* [ABOUT THIS TASK]: Every line of the following records that includes "computer" should be copied.

* [RECORDS FOR THE EXERCISE]:
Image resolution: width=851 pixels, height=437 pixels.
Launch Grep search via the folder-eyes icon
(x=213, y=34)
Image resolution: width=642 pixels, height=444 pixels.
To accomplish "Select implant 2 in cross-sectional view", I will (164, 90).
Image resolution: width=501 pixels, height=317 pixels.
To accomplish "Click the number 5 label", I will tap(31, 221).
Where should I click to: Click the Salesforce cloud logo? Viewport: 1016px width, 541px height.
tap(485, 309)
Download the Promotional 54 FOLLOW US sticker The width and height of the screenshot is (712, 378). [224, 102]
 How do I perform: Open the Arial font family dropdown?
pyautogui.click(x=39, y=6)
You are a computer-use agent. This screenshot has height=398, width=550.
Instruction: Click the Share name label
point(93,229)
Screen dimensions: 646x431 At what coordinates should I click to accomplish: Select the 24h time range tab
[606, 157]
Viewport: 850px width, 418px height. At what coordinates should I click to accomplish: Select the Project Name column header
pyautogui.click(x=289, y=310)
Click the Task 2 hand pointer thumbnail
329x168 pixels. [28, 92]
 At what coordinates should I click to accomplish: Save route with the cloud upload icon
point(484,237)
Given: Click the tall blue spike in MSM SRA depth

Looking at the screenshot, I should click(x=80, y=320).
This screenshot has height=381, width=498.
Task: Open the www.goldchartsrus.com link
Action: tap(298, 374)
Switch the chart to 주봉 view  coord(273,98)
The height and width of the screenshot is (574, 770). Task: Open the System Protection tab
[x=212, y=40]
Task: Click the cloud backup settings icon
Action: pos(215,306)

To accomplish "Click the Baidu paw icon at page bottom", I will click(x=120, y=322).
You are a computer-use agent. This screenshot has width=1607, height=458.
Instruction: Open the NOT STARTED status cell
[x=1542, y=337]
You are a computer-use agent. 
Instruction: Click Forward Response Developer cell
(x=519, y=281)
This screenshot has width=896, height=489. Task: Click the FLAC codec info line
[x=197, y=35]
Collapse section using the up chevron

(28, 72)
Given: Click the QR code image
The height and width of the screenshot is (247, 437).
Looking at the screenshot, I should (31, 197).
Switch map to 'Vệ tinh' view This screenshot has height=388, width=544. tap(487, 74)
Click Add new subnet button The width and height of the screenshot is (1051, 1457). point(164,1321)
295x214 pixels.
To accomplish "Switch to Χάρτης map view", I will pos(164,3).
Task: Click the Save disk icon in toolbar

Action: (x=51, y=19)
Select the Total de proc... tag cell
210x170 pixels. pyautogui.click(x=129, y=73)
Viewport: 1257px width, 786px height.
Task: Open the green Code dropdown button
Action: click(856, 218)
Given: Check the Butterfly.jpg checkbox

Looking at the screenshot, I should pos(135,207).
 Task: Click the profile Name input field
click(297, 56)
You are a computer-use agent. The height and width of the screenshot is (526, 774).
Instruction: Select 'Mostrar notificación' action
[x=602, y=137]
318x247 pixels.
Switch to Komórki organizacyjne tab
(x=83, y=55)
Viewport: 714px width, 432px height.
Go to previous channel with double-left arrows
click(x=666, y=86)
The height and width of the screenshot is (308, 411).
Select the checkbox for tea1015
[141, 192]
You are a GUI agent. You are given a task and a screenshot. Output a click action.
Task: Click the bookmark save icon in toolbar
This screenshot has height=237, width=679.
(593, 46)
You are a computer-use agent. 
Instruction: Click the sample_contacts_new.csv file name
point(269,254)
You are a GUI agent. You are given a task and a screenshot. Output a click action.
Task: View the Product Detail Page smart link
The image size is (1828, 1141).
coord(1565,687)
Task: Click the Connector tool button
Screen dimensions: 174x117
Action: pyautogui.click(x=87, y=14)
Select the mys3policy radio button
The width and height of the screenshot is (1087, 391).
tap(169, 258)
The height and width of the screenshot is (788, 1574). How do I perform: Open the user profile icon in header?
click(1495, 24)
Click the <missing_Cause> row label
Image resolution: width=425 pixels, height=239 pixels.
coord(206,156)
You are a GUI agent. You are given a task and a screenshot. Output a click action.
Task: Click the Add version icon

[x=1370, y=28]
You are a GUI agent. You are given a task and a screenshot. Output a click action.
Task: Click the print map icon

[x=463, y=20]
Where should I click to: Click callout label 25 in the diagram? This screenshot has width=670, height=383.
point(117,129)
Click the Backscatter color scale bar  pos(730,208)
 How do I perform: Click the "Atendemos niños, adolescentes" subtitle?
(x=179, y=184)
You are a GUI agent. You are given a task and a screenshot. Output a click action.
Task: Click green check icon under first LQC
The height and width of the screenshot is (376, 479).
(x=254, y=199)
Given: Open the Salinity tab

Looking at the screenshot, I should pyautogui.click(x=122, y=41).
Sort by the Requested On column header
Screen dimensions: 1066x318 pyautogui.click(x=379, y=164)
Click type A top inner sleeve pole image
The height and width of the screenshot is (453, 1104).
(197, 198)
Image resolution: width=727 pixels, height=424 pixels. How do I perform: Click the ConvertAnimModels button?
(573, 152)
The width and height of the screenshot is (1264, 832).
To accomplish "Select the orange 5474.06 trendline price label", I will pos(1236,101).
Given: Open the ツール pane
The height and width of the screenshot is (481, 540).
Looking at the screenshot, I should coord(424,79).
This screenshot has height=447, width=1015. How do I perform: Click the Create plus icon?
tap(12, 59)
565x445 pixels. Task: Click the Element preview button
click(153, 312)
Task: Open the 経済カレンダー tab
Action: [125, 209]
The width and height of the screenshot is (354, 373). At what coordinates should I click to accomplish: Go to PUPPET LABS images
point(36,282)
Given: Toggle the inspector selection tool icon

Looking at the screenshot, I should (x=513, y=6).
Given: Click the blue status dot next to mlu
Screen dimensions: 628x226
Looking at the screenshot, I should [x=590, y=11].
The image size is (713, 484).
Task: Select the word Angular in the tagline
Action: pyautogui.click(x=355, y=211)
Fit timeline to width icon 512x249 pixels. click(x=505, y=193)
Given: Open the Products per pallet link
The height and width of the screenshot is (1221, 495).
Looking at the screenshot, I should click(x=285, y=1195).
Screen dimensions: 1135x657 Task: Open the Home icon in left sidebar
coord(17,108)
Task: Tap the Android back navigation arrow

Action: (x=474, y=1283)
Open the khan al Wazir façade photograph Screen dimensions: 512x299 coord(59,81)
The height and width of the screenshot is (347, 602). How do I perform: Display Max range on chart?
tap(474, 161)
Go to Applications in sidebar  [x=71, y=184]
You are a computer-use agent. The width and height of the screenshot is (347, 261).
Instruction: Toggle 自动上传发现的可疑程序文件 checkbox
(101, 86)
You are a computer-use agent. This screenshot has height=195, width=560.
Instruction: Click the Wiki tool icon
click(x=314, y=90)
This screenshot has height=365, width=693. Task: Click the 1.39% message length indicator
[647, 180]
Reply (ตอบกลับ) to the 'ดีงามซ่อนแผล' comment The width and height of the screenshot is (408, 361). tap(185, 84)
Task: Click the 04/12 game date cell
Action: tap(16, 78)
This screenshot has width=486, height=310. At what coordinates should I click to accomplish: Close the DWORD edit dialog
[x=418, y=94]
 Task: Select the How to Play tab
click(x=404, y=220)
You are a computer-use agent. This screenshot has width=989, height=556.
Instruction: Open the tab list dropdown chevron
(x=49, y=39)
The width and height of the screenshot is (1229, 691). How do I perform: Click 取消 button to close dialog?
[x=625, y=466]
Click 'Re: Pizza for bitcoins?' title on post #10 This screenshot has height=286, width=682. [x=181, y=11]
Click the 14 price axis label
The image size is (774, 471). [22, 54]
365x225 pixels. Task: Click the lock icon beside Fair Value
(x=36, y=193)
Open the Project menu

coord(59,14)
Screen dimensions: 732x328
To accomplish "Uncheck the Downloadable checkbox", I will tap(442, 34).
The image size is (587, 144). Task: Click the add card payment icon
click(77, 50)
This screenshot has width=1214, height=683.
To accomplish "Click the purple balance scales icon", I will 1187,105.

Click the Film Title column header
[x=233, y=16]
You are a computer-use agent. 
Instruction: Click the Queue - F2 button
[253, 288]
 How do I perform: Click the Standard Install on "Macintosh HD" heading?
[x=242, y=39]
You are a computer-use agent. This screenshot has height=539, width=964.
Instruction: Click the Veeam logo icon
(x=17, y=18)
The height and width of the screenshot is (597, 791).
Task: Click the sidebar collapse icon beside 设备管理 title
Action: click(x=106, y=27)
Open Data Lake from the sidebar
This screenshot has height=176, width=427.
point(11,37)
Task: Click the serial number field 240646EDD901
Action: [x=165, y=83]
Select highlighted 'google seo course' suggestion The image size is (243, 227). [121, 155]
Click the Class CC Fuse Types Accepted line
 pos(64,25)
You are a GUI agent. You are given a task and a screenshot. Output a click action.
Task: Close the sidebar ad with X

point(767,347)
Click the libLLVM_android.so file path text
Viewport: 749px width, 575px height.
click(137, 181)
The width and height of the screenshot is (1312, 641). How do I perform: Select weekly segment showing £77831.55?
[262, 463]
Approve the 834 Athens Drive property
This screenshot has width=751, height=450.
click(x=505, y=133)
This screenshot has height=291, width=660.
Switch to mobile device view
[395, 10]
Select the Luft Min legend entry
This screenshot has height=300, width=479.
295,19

* [SOLUTION TO THE EXERCISE]:
You are a computer-use agent. This screenshot has height=398, width=550.
You are a computer-use agent. This screenshot has width=1607, height=458.
You are a computer-use agent. 
You are a computer-use agent. The height and width of the screenshot is (526, 774).
You are a computer-use agent. 
You are a computer-use agent. The width and height of the screenshot is (347, 261).
You are a computer-use agent. This screenshot has height=195, width=560.
You are a computer-use agent. This screenshot has width=989, height=556.
You are a computer-use agent. 
You are a computer-use agent. This screenshot has height=539, width=964.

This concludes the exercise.